TASK 1: Can you copy the stretch of the Tomahawk passage from "For shooters from" through "and eastern Syria."?
TASK 2: Can you condense the paragraph of the Tomahawk passage that begins "For shooters from the Red Sea" into a short list of its main facts?

Yet other complications persisted. The gray steel boxes housing the missiles topside contained secrets to which few men were privy. One secret – which would remain classified even after the war – was the route the Tomahawks would fly to Baghdad. The missile’s navigation over land was determined by terrain-contour matching, a technique by which readings from a radar altimeter were continuously compared with land elevations on a digitized map drawn from satellite images and stored in the missile’s computer. Broken country — mountains, valleys, bluffs — was required for the missile to read its position and avoid “clobbering,” plowing into the ground.
For shooters from the Red Sea, the high desert of western Iraq was sufficiently rugged. But for Wisconsin and other ships firing from the Persian Gulf, most of southeastern Iraq and Kuwait was hopelessly flat. After weeks of study, only one suitable route was found for Tomahawks from the gulf: up the rugged mountains of western Iran, followed by a left turn across the border and into the Iraqi capital. Navy missile planners in Hawaii and Virginia mapped the routes and programmed the weapons. They also seeded the missiles’ software with a “friendly virus” that scrambled much of the sensitive computer coding during flight in case a clobbered Tomahawk fell into unfriendly hands. A third set of Tomahawks, carried aboard ships in the Mediterranean, were assigned routes across the mountains of Turkey and eastern Syria.

DATASET RECORDS:
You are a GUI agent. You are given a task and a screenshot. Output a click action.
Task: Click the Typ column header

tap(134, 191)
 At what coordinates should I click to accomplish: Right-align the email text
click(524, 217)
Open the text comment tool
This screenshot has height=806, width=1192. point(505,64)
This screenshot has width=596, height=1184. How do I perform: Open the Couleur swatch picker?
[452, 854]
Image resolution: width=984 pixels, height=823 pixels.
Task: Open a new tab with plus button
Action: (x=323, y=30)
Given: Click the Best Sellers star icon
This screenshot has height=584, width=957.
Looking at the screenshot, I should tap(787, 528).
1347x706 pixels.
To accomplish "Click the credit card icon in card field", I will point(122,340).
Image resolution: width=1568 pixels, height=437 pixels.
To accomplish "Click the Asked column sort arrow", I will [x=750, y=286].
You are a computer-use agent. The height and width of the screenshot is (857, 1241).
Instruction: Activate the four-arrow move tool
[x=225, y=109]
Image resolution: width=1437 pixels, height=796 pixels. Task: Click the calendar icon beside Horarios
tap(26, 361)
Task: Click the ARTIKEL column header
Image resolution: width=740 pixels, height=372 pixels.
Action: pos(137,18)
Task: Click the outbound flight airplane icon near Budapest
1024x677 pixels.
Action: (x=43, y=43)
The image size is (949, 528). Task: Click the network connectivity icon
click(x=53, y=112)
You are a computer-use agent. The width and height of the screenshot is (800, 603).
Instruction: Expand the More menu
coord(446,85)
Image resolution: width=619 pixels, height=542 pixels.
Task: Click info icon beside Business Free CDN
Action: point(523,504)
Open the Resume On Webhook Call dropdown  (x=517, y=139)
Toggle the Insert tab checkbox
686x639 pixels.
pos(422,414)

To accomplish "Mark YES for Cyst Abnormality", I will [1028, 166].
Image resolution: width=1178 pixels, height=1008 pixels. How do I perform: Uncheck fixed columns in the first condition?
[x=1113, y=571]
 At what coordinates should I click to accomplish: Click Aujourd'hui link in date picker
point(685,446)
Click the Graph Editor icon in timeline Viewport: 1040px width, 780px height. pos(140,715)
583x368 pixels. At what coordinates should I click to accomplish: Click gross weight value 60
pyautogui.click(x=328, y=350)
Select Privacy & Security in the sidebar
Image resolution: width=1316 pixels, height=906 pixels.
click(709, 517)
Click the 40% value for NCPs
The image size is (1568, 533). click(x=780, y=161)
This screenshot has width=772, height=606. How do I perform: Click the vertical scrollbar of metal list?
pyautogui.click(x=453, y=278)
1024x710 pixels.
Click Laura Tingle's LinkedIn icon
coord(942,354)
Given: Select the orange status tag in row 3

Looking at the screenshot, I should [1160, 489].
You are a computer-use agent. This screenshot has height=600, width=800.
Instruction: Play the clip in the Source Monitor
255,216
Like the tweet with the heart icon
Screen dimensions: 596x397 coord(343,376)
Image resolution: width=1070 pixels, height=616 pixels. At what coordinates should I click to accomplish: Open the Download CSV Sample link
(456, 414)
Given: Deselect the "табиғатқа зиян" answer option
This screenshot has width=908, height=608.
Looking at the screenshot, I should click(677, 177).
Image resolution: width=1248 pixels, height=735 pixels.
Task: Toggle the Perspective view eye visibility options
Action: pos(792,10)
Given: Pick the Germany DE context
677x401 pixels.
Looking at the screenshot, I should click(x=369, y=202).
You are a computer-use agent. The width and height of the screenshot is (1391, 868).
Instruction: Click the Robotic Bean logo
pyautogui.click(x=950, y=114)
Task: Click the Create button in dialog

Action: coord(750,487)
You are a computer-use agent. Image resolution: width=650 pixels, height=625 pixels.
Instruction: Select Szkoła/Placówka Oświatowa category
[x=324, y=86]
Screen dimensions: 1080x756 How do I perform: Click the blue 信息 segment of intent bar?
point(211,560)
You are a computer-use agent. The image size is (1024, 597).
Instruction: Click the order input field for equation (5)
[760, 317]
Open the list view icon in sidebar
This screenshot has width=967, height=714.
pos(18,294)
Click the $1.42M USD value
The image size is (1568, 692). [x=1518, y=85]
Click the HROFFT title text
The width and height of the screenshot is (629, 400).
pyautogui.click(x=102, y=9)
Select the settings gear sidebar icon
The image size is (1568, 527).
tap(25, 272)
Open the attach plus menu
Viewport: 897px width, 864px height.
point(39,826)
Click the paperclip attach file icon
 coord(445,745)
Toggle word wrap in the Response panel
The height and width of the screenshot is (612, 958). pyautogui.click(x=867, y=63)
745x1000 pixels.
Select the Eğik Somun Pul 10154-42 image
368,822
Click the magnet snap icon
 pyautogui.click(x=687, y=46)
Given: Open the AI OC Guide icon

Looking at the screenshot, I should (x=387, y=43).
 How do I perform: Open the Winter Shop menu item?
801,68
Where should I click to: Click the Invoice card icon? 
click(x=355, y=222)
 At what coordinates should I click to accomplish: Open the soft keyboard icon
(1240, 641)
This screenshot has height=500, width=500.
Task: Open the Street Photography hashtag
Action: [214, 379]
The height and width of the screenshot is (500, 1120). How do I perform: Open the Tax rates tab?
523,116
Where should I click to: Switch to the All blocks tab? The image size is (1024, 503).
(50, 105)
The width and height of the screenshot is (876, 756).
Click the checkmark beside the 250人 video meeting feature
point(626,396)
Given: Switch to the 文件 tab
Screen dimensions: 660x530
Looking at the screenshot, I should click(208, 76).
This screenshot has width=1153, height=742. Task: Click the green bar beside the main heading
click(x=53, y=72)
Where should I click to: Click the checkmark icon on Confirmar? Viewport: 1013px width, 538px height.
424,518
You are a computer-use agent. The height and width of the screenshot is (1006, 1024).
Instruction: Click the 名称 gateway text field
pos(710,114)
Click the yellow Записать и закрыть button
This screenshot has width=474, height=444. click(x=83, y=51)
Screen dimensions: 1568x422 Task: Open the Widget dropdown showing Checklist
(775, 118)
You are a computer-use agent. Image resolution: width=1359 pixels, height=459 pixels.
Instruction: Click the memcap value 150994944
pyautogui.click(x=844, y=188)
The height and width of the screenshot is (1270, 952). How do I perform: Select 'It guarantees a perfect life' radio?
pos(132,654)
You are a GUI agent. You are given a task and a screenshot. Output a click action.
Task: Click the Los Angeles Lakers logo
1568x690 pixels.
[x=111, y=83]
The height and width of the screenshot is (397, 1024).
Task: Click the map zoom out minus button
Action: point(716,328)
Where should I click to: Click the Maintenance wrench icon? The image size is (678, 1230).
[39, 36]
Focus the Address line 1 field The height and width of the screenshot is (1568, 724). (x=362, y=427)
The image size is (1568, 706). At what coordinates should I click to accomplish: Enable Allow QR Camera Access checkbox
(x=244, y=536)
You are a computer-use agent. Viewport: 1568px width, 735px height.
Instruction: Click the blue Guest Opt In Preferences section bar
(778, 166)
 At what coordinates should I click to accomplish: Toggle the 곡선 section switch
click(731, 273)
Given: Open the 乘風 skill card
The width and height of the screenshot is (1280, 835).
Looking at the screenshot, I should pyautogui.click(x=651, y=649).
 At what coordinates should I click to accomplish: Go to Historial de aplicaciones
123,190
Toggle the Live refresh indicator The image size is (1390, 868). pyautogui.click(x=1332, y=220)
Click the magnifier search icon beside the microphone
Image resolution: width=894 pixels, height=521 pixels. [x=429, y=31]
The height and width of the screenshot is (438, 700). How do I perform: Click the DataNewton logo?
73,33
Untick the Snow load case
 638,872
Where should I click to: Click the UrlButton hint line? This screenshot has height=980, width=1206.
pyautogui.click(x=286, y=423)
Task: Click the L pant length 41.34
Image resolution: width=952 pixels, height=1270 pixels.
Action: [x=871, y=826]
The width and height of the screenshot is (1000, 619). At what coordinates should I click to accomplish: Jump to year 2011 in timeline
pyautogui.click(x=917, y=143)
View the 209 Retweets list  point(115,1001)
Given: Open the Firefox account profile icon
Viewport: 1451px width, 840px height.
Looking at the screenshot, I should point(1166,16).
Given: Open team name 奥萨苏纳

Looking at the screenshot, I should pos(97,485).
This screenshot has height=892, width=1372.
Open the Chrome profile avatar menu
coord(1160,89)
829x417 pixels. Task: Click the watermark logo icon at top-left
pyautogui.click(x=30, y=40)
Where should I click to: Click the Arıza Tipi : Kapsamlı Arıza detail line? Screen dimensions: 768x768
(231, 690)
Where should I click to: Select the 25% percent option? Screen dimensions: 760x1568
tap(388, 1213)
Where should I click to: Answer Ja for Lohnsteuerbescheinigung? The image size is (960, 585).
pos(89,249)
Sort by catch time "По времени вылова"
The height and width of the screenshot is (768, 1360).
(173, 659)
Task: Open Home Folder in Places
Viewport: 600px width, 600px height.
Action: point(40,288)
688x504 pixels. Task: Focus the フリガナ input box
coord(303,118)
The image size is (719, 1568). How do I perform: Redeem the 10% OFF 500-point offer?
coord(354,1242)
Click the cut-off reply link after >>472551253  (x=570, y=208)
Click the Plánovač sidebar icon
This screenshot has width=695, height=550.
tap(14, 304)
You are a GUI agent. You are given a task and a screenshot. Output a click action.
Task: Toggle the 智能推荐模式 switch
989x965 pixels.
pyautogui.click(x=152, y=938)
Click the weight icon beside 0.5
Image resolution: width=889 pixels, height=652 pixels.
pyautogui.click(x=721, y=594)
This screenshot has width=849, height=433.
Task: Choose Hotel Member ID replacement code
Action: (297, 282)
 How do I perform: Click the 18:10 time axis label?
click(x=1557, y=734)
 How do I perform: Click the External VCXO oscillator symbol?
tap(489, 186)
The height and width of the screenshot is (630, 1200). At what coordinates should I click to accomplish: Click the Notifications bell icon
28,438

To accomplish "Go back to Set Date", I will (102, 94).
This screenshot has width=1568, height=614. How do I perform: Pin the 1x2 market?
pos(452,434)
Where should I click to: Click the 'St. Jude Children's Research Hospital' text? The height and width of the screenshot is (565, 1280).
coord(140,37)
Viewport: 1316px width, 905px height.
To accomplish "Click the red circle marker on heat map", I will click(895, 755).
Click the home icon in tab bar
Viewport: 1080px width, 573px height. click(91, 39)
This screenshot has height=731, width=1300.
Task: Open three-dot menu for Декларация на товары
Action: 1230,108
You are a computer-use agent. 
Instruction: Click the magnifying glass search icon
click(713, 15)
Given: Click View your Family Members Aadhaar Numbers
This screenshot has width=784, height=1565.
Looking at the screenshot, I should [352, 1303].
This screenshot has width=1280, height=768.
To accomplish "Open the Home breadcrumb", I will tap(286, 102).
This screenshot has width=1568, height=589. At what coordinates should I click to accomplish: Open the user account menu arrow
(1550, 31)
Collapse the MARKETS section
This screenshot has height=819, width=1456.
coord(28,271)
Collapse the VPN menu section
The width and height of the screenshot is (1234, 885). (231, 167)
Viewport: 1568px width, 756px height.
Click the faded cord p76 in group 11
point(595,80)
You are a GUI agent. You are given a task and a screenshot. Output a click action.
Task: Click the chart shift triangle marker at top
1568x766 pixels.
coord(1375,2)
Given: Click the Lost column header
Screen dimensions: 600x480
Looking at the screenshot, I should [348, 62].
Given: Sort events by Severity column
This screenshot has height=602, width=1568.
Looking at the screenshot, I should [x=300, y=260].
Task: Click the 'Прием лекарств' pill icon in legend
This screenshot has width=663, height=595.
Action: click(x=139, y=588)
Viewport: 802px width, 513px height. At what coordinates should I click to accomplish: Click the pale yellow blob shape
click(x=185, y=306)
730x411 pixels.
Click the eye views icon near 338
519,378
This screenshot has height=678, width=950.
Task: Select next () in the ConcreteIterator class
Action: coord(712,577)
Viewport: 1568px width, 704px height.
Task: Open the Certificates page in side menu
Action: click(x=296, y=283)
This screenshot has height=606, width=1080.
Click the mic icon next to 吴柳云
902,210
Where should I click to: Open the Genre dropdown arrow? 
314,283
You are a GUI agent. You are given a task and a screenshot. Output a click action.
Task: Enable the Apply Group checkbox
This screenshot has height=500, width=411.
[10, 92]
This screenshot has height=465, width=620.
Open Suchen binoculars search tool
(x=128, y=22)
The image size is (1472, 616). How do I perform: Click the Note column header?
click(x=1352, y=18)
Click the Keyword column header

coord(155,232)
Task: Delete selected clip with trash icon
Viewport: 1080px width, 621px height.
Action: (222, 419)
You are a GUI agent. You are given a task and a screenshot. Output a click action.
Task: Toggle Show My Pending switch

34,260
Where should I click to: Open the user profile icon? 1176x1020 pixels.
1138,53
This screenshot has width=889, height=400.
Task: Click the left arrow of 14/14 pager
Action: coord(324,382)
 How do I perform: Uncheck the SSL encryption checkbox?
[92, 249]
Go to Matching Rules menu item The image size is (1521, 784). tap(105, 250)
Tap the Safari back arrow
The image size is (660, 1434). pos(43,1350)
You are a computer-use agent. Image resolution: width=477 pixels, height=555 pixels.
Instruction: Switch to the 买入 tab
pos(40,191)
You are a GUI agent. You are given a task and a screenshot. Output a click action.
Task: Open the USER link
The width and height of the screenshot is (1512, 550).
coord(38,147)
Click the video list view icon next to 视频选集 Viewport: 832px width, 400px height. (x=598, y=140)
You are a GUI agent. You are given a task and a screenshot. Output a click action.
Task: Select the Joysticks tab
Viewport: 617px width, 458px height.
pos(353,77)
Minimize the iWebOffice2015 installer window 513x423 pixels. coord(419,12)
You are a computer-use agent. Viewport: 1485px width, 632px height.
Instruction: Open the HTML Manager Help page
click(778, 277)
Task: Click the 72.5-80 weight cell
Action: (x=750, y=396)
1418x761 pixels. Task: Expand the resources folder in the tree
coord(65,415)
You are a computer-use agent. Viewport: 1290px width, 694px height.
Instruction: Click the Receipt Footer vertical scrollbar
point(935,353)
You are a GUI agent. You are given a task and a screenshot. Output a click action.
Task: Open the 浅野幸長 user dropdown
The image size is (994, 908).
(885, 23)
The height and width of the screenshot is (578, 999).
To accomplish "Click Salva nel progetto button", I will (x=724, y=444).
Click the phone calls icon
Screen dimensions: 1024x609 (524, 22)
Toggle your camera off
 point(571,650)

TASK OUTPUT 1:
For shooters from the Red Sea, the high desert of western Iraq was sufficiently rugged. But for Wisconsin and other ships firing from the Persian Gulf, most of southeastern Iraq and Kuwait was hopelessly flat. After weeks of study, only one suitable route was found for Tomahawks from the gulf: up the rugged mountains of western Iran, followed by a left turn across the border and into the Iraqi capital. Navy missile planners in Hawaii and Virginia mapped the routes and programmed the weapons. They also seeded the missiles’ software with a “friendly virus” that scrambled much of the sensitive computer coding during flight in case a clobbered Tomahawk fell into unfriendly hands. A third set of Tomahawks, carried aboard ships in the Mediterranean, were assigned routes across the mountains of Turkey and eastern Syria.

TASK OUTPUT 2:
- Western Iraq's high desert was rugged enough for Tomahawks fired from the Red Sea.
- For Wisconsin and other ships in the Persian Gulf, most of southeastern Iraq and Kuwait was too flat.
- After weeks of study, only one suitable route from the gulf was found: up the mountains of western Iran, then a left turn across the border into the Iraqi capital.
- Navy missile planners in Hawaii and Virginia mapped the routes and programmed the weapons.
- They added a "friendly virus" to the missiles' software that scrambled much of the sensitive code in flight, in case a clobbered Tomahawk fell into unfriendly hands.
- A third set of Tomahawks, on ships in the Mediterranean, was assigned routes across the mountains of Turkey and eastern Syria.